0

IT is tight here, but I'm trying to figure out if there's a way to take a standard XML or HTML file and convert all of the characters using just Notepad++. If I can do it without a plugin that'd be nifty.

I see I can change the encoding to ANSI, but I don't see an option for ASCII, and I don't think they're exactly the same thing, are they? The XML/HTML has to go up on a server, and the ingestion stuff we use doesn't like special characters like apostrophes that don't seem to fit.
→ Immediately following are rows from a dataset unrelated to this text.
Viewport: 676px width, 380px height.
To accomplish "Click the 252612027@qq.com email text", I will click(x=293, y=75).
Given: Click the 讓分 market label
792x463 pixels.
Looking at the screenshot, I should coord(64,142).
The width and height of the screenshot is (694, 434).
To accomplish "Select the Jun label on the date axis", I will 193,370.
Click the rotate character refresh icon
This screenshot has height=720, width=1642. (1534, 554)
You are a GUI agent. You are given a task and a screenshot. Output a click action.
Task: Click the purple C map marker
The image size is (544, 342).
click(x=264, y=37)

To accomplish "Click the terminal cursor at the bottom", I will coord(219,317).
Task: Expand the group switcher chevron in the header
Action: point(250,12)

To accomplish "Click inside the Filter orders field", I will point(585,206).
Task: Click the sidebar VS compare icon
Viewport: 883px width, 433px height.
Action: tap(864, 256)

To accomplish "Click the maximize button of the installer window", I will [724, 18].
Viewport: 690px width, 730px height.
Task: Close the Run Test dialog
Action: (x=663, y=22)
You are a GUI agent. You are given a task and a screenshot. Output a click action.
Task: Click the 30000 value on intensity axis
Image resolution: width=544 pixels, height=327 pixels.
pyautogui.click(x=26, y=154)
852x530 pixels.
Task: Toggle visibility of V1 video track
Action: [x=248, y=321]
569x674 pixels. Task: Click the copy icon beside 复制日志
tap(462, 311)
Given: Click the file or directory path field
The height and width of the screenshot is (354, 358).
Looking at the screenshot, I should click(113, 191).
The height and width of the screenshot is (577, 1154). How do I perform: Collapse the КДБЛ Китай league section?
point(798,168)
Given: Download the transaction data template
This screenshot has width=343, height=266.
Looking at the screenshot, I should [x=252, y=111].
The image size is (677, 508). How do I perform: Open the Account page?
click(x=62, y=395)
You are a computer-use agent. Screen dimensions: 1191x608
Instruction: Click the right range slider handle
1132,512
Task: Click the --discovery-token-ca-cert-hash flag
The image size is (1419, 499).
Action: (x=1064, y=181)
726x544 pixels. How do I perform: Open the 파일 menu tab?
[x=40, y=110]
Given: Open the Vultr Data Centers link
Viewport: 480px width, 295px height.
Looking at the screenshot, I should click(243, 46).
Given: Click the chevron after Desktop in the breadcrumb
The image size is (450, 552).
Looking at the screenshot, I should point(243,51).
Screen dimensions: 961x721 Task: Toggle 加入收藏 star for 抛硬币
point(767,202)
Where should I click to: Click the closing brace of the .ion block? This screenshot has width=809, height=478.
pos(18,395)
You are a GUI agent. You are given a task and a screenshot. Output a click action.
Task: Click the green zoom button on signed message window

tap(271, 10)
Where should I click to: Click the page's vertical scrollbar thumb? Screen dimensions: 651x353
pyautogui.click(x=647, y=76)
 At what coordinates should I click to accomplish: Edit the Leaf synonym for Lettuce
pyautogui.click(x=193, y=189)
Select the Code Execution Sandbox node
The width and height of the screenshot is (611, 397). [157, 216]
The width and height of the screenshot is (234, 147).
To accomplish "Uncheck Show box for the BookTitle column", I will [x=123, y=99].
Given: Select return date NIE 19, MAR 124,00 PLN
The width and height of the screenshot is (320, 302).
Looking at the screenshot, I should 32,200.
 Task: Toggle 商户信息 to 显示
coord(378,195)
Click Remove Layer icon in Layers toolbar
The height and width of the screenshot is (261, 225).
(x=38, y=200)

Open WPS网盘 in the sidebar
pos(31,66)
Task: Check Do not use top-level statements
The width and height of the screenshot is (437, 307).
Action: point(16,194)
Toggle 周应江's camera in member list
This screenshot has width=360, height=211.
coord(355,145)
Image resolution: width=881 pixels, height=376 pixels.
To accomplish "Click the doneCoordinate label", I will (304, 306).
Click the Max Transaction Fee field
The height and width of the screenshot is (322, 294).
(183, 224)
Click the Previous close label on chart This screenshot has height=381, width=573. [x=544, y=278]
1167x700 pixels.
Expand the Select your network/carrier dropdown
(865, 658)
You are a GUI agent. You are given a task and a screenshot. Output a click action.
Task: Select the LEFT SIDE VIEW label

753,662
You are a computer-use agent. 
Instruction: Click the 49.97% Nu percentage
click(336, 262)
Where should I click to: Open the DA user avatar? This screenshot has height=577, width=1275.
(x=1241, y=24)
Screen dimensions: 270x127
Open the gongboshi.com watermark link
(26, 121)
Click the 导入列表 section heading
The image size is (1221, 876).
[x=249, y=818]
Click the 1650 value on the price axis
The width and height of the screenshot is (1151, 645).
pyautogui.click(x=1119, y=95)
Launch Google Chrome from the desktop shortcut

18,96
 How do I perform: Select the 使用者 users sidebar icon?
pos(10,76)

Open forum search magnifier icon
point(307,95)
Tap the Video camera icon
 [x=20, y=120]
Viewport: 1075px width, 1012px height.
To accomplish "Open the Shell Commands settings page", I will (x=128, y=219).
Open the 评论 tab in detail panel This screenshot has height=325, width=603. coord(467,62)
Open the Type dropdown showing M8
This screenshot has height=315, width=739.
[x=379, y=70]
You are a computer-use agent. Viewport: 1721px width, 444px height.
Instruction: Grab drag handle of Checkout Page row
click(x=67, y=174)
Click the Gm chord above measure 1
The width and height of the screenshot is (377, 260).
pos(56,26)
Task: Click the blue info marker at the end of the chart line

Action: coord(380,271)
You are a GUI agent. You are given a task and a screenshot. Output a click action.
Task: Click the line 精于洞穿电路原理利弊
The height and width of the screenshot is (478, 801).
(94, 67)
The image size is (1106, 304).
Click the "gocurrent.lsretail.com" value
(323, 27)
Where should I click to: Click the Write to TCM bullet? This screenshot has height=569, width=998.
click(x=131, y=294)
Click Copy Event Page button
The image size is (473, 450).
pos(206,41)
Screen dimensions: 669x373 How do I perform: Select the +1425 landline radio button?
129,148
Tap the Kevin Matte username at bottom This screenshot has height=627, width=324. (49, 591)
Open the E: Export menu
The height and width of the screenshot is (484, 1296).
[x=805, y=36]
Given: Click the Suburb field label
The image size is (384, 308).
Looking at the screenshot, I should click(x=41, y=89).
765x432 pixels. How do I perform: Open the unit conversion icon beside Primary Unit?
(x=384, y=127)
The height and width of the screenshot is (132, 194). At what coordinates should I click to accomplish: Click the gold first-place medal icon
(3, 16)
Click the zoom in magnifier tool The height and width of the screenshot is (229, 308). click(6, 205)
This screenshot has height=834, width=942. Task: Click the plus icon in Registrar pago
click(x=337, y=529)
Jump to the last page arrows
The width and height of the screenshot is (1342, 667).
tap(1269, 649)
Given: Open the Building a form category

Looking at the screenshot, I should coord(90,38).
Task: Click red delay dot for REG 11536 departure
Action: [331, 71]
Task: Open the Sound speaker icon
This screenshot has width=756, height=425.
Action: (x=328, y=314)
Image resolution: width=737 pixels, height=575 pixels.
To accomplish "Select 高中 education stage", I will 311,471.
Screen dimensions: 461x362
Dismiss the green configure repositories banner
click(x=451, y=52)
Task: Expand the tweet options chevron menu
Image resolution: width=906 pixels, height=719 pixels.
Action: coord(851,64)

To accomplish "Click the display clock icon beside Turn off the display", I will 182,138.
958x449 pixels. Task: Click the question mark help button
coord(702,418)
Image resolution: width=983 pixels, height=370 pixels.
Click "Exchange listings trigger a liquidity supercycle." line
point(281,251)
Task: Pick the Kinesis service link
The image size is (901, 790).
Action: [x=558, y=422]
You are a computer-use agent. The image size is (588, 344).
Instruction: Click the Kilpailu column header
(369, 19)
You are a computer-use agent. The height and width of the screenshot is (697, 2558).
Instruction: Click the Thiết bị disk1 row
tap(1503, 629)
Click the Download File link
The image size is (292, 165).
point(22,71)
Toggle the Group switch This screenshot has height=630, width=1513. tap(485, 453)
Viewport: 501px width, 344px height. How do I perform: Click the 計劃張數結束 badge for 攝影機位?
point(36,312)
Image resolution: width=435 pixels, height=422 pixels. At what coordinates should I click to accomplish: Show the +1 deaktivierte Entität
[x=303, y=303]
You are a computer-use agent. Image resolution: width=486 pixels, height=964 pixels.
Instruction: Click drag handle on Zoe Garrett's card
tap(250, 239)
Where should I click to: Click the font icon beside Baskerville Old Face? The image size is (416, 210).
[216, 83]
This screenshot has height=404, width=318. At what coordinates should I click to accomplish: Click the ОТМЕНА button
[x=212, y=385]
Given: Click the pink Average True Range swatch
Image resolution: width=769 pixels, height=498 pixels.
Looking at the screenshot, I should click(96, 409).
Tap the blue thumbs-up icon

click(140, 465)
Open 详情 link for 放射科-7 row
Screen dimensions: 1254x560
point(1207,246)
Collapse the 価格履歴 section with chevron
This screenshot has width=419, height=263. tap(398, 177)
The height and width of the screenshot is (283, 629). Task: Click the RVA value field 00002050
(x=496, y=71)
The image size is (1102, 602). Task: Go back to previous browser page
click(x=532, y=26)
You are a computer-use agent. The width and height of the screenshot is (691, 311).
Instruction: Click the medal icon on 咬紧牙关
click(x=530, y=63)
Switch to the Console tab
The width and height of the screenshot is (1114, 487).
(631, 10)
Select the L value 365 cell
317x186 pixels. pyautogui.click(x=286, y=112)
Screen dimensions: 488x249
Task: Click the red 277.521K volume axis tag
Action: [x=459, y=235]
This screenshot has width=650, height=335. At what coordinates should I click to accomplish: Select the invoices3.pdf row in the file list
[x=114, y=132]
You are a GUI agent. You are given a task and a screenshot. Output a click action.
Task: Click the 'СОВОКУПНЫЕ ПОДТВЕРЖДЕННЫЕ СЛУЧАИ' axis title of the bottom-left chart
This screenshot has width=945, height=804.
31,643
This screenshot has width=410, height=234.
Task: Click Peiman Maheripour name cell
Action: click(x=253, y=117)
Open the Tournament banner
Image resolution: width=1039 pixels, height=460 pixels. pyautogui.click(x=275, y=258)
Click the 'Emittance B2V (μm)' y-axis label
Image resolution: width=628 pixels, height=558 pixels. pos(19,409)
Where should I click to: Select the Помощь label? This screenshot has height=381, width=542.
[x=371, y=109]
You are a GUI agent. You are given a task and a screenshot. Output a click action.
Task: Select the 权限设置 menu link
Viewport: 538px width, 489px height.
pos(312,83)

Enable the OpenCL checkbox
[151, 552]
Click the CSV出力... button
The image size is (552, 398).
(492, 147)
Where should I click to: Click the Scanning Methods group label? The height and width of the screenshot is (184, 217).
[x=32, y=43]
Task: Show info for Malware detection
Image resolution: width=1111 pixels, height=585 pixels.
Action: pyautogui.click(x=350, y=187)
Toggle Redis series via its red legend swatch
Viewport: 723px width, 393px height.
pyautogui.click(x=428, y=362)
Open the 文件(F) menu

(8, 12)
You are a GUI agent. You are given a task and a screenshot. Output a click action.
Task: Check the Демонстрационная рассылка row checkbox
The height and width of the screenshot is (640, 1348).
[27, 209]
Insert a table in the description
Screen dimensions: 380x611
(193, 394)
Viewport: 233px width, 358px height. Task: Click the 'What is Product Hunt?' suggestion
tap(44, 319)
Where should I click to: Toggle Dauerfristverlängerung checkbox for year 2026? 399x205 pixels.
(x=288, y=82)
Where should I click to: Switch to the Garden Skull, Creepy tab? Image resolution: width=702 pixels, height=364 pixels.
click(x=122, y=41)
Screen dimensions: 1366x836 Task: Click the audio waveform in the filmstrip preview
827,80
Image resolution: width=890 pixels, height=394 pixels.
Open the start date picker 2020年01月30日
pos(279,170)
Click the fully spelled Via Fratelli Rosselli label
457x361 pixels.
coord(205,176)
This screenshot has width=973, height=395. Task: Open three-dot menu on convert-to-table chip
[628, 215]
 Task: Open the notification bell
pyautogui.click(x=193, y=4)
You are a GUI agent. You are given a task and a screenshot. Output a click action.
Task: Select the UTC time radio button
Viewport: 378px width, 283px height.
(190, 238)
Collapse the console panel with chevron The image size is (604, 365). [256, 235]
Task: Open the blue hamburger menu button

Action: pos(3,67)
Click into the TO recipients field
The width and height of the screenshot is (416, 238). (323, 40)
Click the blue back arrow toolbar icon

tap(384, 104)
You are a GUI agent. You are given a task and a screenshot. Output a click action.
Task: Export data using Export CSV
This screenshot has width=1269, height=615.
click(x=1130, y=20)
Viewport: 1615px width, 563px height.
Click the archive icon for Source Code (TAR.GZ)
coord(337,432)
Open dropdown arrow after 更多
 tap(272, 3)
I'm guessing because HTTP servers like ASCII. Basically, a lot of time is wasted by techs right now manually pouring over each and every file for these darn characters, which is causing a lot of eyebleed. The encoding of the files by default I think is UTF-8 when they're generated.

Peter Mortensen
  • 28,342
  • 21
  • 95
  • 123
Adam R. Turner
  • 95
  • 1
  • 2
  • 14
  • So you want the characters to be removed when you change encodings? Considering that that'd be destructive to the file (I know you want that, but other people might not) I don't think it's possible. Honestly, you could just write a quick Python script to remove/replace certain characters in the files. – mbomb007 Feb 09 '17 at 01:17
  • Also, an apostrophe is an ASCII character. Are you removing characters, or replacing them with an ASCII character? – mbomb007 Feb 09 '17 at 01:19
  • Surely, some basic powershell should be able to what you need. But, please clarify the problem. HTTP servers treat content payload as bytes so it's probably not the server per se that is having trouble. – Tom Blodget Feb 09 '17 at 17:46

1 Answers1

0

I'm guessing the reason ASCII isn't listed is because ASCII doesn't support all byte values. ASCII only has bytes 0x00 - 0x7F. UTF-8 is a "super-set" of ASCII, in that the first 128 bytes are the same, but it also supports 0x80 - 0xFF.

See UTF-8 codepage layout

Basically, if there is some reason that you can't use UTF-8 (like you're going to use it for a program that only supports ASCII, like you don't want any bytes 0x80 - 0xFF), simply use UTF-8, and make sure those bytes are not contained in your program.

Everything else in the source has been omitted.